The ECG revealed no differences in sympathetic nervous system functioning in the healthy controls whether their eyes were open or closed prior to the cognitive test.After the cognitive test, however, when their eyes were open, their SNS activity was increased, their PNS activity was decreased, and as expected – their fatigue was increased. When their eyes were closed, however, their SNS activity decreased, their PNS activity increased, and their fatigue was reduced.
It appeared that the strain of the cognitive test had momentarily wiped out the ability of even these healthy brains to rein in their SNS when their eyes were open.
This, of course, makes perfect sense to ME/CFS patients who recognize that lying down in a dark place with their eyes closed is helpful. This study suggests they’re engaging in an instinctual attempt to calm down their SNS (fight or flight system), bump up their PNS (rest and digest system) and reset their autonomic nervous system. (Unfortunately studies indicate that the sympathetic nervous systems in ME/CFS tends to remain engaged even during sleep.)

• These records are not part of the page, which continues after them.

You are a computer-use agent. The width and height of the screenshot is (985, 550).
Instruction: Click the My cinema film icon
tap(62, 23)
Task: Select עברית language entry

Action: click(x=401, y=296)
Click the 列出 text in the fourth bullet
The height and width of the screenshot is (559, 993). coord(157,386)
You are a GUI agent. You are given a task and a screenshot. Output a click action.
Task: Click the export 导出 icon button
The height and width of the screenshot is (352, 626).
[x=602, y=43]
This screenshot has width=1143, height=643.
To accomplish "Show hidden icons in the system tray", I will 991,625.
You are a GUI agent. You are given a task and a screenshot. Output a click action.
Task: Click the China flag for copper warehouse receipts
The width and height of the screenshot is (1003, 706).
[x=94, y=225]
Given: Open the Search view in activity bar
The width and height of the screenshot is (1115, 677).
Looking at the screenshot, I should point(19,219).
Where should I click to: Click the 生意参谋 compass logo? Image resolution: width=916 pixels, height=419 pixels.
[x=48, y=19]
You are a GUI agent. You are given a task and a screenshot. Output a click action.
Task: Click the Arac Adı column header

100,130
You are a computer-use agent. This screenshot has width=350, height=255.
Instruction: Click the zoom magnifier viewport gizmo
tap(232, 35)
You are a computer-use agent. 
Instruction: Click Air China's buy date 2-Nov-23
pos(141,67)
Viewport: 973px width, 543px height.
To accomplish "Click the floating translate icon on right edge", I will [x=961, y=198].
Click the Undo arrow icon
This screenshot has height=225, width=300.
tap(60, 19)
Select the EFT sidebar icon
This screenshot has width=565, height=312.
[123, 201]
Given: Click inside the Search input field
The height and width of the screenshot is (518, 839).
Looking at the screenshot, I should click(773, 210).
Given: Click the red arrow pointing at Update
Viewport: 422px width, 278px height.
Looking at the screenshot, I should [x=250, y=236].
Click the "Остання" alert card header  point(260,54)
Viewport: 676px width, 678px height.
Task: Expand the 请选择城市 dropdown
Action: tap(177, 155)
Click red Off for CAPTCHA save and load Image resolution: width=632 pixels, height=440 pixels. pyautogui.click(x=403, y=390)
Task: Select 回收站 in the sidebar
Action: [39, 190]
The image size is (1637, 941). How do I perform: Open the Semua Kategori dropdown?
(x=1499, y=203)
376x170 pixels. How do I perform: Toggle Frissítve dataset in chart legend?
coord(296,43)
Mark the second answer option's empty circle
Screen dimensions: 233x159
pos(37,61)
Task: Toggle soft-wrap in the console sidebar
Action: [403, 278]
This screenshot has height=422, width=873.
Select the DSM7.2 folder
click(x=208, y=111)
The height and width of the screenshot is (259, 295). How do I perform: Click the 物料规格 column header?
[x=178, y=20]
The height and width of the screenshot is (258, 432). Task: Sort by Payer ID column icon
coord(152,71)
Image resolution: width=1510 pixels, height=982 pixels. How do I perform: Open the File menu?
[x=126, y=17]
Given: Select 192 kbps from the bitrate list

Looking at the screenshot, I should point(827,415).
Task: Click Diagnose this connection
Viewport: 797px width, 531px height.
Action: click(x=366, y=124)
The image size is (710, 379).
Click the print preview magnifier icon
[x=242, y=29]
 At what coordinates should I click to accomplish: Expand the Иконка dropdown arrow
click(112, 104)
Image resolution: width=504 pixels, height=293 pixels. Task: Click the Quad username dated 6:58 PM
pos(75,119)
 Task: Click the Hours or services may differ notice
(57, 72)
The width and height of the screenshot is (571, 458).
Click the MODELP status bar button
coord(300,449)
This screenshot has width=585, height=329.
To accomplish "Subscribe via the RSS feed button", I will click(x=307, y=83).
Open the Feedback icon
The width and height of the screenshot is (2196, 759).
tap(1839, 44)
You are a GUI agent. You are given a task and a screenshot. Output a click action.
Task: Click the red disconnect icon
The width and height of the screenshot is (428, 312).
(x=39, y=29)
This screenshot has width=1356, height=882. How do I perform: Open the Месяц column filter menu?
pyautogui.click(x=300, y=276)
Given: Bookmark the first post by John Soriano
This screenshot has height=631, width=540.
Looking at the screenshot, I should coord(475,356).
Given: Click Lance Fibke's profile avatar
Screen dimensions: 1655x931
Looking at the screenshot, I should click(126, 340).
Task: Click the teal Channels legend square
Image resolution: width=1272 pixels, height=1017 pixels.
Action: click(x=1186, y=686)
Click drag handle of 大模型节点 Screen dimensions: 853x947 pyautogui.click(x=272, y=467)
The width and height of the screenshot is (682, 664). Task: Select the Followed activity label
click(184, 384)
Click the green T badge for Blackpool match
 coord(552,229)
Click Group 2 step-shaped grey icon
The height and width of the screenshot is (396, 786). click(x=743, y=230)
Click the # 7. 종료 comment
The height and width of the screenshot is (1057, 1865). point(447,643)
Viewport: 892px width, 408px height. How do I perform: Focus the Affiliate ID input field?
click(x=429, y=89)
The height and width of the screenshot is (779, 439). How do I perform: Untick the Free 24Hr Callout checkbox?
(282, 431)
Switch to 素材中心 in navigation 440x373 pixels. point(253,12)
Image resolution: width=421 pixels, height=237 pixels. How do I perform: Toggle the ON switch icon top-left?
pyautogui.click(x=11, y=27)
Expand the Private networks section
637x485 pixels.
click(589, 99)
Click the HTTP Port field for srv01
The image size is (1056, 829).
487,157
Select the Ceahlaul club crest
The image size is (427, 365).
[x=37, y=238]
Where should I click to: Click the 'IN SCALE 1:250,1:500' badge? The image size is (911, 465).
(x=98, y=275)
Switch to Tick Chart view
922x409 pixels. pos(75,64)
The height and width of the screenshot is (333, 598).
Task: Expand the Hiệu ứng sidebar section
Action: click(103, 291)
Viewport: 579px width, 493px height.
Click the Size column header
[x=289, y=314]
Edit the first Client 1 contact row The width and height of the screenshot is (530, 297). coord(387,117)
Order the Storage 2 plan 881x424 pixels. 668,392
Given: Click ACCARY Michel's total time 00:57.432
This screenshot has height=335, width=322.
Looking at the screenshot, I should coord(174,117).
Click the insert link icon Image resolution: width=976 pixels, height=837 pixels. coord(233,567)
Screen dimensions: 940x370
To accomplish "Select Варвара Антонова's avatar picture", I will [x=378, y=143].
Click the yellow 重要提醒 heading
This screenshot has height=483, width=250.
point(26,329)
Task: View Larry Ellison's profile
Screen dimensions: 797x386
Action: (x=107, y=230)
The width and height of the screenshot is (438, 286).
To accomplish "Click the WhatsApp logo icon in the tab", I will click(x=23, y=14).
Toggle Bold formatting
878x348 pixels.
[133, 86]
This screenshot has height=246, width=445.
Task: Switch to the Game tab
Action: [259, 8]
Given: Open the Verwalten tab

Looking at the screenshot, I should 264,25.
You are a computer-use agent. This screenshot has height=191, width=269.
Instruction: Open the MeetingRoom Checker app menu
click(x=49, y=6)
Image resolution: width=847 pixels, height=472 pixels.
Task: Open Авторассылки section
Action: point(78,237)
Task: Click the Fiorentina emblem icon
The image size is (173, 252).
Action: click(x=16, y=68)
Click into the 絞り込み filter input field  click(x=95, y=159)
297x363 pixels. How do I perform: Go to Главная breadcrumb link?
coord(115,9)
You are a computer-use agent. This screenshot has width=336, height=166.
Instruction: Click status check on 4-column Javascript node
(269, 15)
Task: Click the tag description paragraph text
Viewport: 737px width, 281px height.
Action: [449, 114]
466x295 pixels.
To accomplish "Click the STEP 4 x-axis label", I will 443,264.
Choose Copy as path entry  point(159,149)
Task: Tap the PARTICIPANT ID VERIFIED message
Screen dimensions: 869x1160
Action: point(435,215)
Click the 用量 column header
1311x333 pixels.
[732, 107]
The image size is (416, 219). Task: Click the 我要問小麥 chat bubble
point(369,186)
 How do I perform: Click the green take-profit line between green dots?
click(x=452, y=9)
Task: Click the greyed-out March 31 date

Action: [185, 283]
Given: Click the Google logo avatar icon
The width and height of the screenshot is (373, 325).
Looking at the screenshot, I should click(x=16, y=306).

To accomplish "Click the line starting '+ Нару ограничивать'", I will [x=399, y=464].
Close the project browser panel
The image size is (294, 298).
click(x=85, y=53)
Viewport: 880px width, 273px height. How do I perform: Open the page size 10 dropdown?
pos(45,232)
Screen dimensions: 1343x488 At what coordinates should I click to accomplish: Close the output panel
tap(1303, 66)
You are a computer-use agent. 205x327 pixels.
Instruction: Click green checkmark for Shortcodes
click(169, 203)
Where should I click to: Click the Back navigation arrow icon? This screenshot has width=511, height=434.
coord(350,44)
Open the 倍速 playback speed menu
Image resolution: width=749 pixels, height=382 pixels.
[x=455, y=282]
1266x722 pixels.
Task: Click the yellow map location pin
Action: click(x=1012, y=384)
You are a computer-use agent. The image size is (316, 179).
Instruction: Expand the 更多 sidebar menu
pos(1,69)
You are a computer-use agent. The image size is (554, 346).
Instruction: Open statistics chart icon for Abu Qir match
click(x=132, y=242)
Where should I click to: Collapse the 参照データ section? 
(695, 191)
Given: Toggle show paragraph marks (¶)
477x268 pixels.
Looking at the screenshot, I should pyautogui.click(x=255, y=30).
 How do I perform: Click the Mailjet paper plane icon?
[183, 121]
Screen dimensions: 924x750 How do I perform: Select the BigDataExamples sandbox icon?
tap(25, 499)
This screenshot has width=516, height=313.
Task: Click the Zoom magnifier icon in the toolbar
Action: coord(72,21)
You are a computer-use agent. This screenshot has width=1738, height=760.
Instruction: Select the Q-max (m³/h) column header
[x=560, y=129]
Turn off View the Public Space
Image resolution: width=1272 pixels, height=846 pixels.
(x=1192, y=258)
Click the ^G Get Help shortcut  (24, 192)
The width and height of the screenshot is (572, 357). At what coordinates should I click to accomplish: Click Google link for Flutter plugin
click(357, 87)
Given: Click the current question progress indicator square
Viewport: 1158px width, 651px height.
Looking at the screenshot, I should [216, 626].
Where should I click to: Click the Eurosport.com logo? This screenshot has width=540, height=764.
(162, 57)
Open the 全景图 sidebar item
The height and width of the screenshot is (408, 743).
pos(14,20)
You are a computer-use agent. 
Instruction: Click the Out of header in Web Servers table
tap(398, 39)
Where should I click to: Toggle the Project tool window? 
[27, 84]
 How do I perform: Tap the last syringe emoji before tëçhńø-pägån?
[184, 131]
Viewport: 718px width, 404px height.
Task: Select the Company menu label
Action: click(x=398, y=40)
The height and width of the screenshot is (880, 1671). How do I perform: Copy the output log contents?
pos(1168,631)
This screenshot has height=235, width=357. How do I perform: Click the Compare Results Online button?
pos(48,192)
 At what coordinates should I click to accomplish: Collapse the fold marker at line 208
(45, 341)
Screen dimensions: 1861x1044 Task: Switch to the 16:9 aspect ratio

Has an Objective Measure of Fatigue Been Found?
“The extent to which parasympathetic nerve activity is inhibited in the recovery phase of the resting state in the eyes-closed condition may depend on the extent of fatigue.” The authors
The link between autonomic nervous system (ANS) dysfunction and fatigue is growing. Studies both in healthy people and in severely fatiguing disorders such as Chronic Fatigue Syndrome, multiple sclerosis, and primary biliary cirrhosis indicate fatigue is associated with alterations in ANS functioning — specifically, increased sympathetic nervous system and reduced parasympathetic nervous system activity.
This Japanese research group proposed that their test protocol described above might be able to quickly and easily assess the degree of exertion-induced fatigue present.
The degree to which the parasympathetic nervous system fails to return to its normal resting state after a short cognitive test would determine the level of fatigue present.
Being able to objectively validate the fact that the fatigue in ME/CFS or FM is not similar to the fatigue healthy people occasionally experience would be a major step forward. A pathological state of fatigue associated with a pathophysiological finding – a damaged parasympathetic nervous system – would validate the seriousness of ME/CFS and open new fields of research.
This is the same team, by the way, that startled the ME/CFS community this year with its finding of widespread neuroinflammation in the brain.